Basic Transistor Physics
David Giessel
University of Alaska Fairbanks
Physics 212 Web Project, Spring 2003

   The size of transistors on a modern microprocessor is of critical importance to its ability to operate at acceptable frequencies. Modern processors have gone beyond limits thought to be unreachable only a few years ago. Wiring sizes are as small as .09µ (90 nanometers...90x10^-9m!!). That is TINY. And .06µ processes are being developed currently. This reduction in gate size along with smaller wiring diameter translates to lower voltage levels for discrete (off and on) operation. This translates to lower current...which GREATLY reduces I^2R losses (P=I^2 * R). One thing to note is that resistance actually goes up as components shrink as wire diameter is smaller...but because the current is squared in the power calculation, this increase in resistance is small compared to the decrease in current when related to overall power consumption.
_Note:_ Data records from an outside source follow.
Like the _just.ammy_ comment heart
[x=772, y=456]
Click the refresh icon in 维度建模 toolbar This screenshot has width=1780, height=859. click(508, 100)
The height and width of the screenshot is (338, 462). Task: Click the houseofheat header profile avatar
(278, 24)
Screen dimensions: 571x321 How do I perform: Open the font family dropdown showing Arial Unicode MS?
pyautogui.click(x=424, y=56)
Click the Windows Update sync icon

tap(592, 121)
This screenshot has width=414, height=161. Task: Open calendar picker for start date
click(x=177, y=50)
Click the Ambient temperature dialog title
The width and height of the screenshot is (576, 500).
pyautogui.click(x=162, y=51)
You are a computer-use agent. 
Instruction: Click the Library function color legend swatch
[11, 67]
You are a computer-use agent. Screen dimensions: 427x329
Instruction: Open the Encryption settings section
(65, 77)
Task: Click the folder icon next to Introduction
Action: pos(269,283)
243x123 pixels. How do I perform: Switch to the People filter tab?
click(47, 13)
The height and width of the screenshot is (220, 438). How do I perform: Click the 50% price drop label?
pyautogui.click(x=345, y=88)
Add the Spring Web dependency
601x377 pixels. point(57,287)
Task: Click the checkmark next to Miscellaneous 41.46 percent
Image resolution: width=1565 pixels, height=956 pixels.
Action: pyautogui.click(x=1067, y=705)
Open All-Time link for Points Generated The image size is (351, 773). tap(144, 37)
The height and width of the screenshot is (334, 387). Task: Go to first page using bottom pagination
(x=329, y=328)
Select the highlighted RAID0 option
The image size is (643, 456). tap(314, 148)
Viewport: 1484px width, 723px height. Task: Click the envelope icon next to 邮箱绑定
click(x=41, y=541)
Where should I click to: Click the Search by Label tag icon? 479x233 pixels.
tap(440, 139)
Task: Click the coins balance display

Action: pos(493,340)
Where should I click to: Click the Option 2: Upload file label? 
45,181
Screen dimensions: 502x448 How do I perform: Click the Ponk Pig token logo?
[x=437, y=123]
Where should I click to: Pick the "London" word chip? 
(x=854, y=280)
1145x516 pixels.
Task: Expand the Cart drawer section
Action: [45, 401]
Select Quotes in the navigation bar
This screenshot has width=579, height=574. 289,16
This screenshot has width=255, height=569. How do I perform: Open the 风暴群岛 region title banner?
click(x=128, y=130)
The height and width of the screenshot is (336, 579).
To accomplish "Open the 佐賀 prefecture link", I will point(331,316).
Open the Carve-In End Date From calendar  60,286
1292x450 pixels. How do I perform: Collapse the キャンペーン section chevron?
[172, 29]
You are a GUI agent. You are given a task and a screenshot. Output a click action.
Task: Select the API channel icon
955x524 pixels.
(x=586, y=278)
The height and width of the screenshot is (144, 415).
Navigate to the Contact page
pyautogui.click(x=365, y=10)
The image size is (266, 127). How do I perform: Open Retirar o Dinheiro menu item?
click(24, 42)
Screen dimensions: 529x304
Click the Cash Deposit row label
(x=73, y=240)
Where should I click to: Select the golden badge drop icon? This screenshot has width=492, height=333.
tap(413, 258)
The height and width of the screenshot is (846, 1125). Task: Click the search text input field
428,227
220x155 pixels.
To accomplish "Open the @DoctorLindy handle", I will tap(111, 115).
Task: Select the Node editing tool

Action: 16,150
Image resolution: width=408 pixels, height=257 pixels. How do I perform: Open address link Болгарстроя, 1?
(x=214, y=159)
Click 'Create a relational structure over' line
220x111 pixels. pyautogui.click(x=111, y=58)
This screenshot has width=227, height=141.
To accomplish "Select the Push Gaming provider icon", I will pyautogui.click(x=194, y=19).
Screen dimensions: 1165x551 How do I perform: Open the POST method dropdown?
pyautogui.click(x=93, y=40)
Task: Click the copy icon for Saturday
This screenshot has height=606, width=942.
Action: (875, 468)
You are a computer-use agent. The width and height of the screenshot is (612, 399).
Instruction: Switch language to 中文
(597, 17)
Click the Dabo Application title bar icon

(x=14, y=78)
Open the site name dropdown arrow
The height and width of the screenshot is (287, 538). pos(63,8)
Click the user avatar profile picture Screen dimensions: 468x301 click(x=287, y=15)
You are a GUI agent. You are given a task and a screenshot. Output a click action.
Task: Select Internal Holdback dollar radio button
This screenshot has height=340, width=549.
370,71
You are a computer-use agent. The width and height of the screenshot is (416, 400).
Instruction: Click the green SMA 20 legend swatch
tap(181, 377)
   Another important development in lowering current requirements is copper wiring (older CPUs use Aluminum for the wiring). IBM developed copper wiring technology back in 1997. This technology was implemented in the consumer market in the form of the G3 (or PowerPC 750) CPU used in many Macintosh computers starting in '98 to this day. The G3 has gone through several iterations since it was first introduced but thanks to copper wiring even the oldest G3s had power consumption numbers in the range of 5 watts. This is compared to the Pentium II (the x86 CPU of choice at the time of the G3s introduction) at the time consuming 20 watts or more at a similar clock. AMD and Intel were about 2 years behind IBM in implementing copper wiring. The K7 core was AMD's first core to use copper wiring (Thunderbird core to be exact). Intel was the last company to move to copper wiring on its CPUs (they only made the move in the last year or two).

   Other technologies developed to lower I^2 * R losses include SOI (silicon on insulator). This technology (first implemented by IBM) applies a thin layer of silicon to the chip wiring and gate in order to reduce capacitance which therefore reduces the time constant for the circuit...which translates to higher frequency operation. IBM was also the first to implement Low K Dielectric insulation for wiring (called SiLK). This process involves coating the wiring with an insulative compound to increase insulation between wires. This reduces leakage current and interference between signal traces.

Gates are becoming increasingly efficient thanks to these advancements, which leaves only one area to further reduce power usage: lowering the number of transistors.